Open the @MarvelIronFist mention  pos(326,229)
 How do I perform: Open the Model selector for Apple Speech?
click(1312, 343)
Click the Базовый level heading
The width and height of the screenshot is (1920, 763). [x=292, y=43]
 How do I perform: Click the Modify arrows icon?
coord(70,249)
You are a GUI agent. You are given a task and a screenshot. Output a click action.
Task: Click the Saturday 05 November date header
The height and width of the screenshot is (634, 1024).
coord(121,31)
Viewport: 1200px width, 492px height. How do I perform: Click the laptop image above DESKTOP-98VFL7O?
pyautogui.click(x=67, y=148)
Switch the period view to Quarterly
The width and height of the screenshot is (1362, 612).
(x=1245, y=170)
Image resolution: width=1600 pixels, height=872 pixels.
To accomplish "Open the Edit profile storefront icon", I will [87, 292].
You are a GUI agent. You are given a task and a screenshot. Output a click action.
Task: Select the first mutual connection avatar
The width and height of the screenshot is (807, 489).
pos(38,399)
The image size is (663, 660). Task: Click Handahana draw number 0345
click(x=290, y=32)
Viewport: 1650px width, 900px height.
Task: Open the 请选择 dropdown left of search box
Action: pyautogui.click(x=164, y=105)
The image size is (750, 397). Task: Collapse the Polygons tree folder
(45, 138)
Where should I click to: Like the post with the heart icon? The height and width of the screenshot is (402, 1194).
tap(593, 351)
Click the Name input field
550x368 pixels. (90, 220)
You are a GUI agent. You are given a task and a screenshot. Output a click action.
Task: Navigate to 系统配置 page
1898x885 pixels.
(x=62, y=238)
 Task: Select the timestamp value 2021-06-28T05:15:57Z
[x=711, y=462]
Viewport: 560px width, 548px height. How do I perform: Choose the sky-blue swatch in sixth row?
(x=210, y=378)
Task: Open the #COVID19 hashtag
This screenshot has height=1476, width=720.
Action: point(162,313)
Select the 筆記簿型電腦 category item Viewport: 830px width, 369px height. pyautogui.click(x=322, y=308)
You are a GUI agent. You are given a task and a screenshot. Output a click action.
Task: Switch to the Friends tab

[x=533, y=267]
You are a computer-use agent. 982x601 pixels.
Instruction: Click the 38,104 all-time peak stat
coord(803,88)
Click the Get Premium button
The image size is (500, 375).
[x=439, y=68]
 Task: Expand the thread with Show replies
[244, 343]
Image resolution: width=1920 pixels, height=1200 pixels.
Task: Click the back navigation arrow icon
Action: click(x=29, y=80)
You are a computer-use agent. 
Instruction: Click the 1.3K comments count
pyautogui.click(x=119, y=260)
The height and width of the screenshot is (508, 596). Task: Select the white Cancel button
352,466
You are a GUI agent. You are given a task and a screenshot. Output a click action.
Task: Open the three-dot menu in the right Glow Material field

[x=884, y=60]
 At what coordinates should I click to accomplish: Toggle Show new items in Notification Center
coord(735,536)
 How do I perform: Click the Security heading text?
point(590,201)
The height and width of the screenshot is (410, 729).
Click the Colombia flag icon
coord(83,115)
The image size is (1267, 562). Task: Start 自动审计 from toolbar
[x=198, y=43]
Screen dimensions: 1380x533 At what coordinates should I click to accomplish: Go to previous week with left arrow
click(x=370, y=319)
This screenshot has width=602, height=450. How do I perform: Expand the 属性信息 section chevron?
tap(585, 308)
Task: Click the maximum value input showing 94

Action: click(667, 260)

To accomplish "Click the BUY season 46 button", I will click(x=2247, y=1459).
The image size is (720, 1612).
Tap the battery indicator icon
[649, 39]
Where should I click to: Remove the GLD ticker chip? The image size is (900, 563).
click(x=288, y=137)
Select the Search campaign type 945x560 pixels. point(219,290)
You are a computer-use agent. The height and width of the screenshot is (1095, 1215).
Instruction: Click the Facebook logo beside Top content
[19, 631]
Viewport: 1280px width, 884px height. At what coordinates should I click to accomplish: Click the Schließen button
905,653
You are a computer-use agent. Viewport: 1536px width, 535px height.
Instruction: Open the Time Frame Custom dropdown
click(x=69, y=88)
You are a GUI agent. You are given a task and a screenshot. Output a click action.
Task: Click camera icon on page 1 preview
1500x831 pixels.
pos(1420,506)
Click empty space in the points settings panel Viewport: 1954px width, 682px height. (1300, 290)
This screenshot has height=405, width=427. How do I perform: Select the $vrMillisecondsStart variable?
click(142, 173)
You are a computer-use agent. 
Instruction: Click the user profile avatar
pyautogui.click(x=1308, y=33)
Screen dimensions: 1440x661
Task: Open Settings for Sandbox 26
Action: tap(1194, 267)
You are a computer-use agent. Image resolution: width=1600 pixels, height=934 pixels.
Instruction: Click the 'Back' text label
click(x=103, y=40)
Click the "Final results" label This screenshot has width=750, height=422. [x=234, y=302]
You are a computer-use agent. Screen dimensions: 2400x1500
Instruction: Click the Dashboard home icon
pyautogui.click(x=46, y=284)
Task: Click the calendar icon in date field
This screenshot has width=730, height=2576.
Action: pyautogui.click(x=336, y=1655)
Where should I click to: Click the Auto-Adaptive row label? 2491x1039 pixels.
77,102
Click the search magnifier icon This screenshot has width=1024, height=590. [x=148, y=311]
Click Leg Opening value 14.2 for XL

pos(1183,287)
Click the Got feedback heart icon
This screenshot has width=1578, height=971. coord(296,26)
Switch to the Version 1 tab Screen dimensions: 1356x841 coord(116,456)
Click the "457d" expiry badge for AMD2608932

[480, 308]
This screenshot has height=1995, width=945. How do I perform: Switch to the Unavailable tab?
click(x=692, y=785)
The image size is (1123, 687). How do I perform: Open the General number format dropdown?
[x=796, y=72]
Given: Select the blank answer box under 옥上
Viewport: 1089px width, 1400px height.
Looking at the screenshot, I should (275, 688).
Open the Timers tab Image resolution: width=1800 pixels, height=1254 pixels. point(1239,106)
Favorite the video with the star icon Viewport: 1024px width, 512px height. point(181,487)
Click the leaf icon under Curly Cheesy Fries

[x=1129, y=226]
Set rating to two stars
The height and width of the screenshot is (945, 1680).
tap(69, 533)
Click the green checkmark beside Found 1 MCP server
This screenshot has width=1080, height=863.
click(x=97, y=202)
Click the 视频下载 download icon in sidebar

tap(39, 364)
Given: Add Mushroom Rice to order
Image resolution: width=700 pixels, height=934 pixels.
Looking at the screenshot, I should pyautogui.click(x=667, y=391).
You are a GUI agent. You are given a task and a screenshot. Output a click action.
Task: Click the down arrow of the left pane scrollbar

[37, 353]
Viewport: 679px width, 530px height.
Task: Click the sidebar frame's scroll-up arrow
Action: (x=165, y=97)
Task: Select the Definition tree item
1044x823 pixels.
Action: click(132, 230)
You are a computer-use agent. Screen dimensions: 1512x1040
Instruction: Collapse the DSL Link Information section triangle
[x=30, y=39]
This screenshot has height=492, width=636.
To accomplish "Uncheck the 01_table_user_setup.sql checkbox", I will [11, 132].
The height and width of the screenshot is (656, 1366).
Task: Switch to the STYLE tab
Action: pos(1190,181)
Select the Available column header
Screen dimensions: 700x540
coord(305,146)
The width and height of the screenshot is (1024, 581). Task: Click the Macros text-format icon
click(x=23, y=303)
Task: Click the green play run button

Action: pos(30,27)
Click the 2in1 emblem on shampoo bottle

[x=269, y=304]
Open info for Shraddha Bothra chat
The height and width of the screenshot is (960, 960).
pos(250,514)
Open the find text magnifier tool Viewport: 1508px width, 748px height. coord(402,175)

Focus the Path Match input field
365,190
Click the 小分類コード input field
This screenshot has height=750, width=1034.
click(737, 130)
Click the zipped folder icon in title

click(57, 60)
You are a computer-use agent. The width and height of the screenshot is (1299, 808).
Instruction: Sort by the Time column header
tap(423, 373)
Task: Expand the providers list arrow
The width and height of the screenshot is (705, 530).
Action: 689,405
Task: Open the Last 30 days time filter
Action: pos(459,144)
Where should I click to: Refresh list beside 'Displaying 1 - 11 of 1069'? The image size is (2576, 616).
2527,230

DIRECTIONS FOR THIS TASK: Filter the entries above and keep only the lines with the word "page".

REPLY:
Task: Navigate to 系统配置 page
Task: Click camera icon on page 1 preview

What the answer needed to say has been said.